The seeds of a tiny, rapidly growing mustard plant, born in space aboard the troubled space station Mir, have sprouted in space, completing a critical first step toward the goal of raising multiple generations of plants in space.
“It is the first time plants have been grown from seed in space and have made seed in space that subsequently was planted and able to grow,” says Mary Musgrave, a Louisiana State University scientist who directed the experiment that depended on a rapid-cycling plant, Brassica rapa, developed at UW-Madison.
Known as Fast Plants and used in classrooms and laboratories worldwide as teaching and research tools, the plants rapidly complete their life cycles, producing seeds just 45 days after planting.
Understanding how plants fare in space is an important goal of the U.S. and Russian space programs. Plants, presumably, would accompany astronauts on any long-duration mission such as a journey to Mars. As fellow travelers, plants earn their way, providing fresh food and reconditioning waste water and stale air. Moreover, plants have been found to provide a much-needed psychological boost to humans confined for many months in cramped and sterile quarters.
The plants’ quick turnaround makes them ideal for experimental use in space, says Coe Wiionms, program manager for the Wisconsin Fast Plants program. Because they grow quickly and flower just 14 days after planting, scientists can observe how the plants grow and develop under conditions removed from gravity, a force that exerts significant influence on Earthbound plants. Since long periods of near weightlessness occur only in space, Mir and orbiters such as the space shuttle have become important laboratories for studying plant growth and development in near gravity-free conditions.
By successfully rearing plants in space, and subsequently germinating seeds that developed under conditions of microgravity, an important milestone in plant space biology has been achieved, says Musgrave.
The plants were raised and tended for months aboard Mir by astronaut Michael Foale. Foale even accomplished the equivalent of plant sex in space, gathering pollen with the thorax of a bee on a stick and passing it from plant to plant.
There was uncertainty about the fate of the experiment after a cargo vessel collided with the space station and damaged one of Mir’s laboratory modules, rendering it useless. A subsequent loss of power cast the plants into darkness for nearly three days, a development that could have doomed the fast-growing plants.

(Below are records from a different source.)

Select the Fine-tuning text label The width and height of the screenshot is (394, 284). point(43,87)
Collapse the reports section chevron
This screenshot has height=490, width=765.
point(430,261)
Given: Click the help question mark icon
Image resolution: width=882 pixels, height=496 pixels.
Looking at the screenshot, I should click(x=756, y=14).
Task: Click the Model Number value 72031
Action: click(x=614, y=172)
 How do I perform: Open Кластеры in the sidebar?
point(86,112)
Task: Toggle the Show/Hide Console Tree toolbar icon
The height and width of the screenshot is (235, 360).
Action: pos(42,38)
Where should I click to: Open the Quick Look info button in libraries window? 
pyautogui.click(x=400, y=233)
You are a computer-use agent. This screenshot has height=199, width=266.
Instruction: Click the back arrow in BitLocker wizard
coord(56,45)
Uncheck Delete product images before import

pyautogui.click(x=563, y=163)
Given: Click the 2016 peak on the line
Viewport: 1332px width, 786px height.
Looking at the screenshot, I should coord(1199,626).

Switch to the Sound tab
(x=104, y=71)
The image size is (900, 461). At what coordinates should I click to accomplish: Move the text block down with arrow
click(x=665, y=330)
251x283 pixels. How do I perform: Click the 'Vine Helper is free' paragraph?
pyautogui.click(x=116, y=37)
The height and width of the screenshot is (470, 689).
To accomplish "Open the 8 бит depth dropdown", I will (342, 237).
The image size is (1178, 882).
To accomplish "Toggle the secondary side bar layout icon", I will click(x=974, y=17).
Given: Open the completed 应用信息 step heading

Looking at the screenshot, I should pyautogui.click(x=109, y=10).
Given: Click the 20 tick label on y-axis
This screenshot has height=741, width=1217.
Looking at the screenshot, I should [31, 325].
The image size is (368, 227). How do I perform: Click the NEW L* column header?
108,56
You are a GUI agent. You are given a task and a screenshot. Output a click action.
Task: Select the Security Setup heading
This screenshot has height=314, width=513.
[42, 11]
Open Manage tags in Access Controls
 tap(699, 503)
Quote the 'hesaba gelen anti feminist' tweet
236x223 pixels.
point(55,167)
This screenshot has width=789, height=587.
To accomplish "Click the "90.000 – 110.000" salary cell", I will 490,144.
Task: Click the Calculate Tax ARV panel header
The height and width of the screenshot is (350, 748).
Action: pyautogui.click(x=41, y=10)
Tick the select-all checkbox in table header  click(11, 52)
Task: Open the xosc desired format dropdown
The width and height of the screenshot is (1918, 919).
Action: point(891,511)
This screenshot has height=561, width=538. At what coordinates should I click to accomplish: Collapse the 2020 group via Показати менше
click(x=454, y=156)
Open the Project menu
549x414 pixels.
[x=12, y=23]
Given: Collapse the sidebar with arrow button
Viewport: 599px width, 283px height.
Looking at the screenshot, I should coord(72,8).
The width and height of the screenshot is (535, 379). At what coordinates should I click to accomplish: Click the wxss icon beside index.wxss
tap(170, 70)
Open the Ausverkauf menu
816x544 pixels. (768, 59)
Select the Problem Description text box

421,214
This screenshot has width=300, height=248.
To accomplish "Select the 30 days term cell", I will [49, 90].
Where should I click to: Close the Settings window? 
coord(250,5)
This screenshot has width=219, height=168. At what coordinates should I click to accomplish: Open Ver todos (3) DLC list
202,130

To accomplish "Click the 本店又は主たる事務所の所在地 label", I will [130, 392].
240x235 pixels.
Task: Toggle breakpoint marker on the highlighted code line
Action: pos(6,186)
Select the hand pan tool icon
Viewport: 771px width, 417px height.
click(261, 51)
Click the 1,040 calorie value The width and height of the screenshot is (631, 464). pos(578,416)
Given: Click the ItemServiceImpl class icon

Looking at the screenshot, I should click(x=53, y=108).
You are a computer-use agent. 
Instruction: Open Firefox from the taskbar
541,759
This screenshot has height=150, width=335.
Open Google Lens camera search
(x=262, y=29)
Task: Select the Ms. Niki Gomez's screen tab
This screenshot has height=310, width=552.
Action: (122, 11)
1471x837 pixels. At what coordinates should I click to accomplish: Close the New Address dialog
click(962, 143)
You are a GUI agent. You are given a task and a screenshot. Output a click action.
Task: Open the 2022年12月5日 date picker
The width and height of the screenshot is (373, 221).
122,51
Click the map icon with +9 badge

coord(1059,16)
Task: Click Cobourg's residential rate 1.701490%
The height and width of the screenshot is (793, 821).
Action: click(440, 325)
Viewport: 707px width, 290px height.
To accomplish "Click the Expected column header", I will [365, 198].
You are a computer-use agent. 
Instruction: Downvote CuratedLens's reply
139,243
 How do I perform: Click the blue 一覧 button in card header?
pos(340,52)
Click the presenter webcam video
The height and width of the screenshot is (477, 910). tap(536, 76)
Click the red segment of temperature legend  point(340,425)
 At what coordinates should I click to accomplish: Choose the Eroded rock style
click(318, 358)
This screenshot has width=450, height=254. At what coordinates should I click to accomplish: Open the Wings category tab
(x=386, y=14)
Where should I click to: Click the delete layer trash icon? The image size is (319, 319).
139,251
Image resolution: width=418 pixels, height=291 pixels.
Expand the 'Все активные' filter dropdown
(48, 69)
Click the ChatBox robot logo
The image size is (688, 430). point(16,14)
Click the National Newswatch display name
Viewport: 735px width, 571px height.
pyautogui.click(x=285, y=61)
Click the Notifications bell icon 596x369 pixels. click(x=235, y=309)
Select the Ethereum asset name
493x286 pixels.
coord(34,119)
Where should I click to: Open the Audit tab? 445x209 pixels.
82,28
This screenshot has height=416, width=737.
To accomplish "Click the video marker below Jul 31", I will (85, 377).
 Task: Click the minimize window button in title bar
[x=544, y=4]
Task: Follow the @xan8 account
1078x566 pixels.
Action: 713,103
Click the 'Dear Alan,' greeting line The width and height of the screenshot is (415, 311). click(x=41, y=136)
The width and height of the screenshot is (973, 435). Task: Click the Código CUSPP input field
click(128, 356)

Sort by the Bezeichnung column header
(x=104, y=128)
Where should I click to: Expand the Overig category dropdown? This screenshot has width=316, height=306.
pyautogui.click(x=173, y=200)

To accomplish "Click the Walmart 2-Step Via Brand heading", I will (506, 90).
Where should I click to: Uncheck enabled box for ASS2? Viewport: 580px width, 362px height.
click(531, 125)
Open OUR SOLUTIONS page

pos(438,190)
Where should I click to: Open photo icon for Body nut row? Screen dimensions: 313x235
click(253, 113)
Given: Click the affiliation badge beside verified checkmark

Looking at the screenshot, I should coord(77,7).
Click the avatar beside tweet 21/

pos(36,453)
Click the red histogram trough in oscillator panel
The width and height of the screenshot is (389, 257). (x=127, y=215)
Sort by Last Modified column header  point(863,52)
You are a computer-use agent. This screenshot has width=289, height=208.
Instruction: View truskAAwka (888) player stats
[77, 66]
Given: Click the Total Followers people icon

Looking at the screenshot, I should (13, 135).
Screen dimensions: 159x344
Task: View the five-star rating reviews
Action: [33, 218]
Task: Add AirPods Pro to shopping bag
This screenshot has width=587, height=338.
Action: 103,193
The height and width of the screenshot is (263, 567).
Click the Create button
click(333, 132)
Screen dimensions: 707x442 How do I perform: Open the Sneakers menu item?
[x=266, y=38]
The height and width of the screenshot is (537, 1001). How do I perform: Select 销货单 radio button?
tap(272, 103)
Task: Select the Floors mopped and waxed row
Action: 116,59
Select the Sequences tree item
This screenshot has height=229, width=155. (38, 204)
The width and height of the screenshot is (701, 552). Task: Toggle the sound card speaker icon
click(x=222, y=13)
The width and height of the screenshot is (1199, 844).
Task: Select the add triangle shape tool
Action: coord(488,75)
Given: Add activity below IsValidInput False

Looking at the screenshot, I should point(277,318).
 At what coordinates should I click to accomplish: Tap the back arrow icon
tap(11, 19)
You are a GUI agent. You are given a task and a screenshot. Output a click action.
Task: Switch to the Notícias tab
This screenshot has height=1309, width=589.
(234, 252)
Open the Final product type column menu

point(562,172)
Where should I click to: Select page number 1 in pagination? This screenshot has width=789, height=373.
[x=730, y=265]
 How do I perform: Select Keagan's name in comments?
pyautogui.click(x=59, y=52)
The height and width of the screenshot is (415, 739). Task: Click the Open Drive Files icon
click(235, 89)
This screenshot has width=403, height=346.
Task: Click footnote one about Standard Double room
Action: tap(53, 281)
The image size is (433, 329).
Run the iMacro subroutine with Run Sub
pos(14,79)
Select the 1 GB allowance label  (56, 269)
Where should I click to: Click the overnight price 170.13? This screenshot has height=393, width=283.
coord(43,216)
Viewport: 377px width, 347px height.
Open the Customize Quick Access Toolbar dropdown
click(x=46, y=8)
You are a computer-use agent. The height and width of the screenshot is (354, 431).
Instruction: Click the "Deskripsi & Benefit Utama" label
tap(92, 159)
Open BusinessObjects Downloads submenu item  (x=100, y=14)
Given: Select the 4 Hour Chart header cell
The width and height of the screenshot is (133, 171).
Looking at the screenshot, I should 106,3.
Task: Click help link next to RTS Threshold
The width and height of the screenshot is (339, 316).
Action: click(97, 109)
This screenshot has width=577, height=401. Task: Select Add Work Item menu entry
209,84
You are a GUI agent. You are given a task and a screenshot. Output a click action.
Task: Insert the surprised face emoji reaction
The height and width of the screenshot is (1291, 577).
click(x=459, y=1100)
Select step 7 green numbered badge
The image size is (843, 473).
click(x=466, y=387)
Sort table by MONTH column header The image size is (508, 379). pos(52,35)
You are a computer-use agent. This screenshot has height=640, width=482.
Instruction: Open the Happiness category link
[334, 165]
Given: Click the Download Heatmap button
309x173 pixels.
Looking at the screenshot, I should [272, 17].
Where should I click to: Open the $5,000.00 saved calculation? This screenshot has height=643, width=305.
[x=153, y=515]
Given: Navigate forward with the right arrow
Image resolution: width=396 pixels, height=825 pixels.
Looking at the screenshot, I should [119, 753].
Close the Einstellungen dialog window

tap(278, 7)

Seeds, however, did develop and Foale says he was able to shine a flashlight through the pods to see the developed seeds inside.
According to Musgrave, the plants took the same amount of time to mature – to germinate, grow, flower and produce seed – as do Fast Plants grown on Earth.
“They were able to flower and make new seeds, and this means that all of the basic processes that you would hope for a plant to be able to do can happen in microgravity,” Musgrave says.
The next step in Musgrave’s research with Wisconsin Fast Plants will begin Nov. 19 with the scheduled launch of 12-day-old Fast Plants aboard the space shuttle. The experiment, using a dwarf variant of Fast Plants, will focus on gaining a better understanding of how plant reproduction proceeds under conditions of microgravity.
The experiment will have a widespread educational component: As many as 50,000 school children around the country and in the Ukraine will grow plants in the classroom to mirror the experiment aboard the shuttle. Sixteen lead teachers from the United States and the Ukraine have been trained by Wisconsin Fast Plants experts, says Williams. Results from the classroom experiments will be published via the Internet in support of the shuttle experiment.
Aboard the shuttle, the plants will be tended by an astronaut from the Ukraine who will take part in downlinked discussions with students involved in the classroom experiments.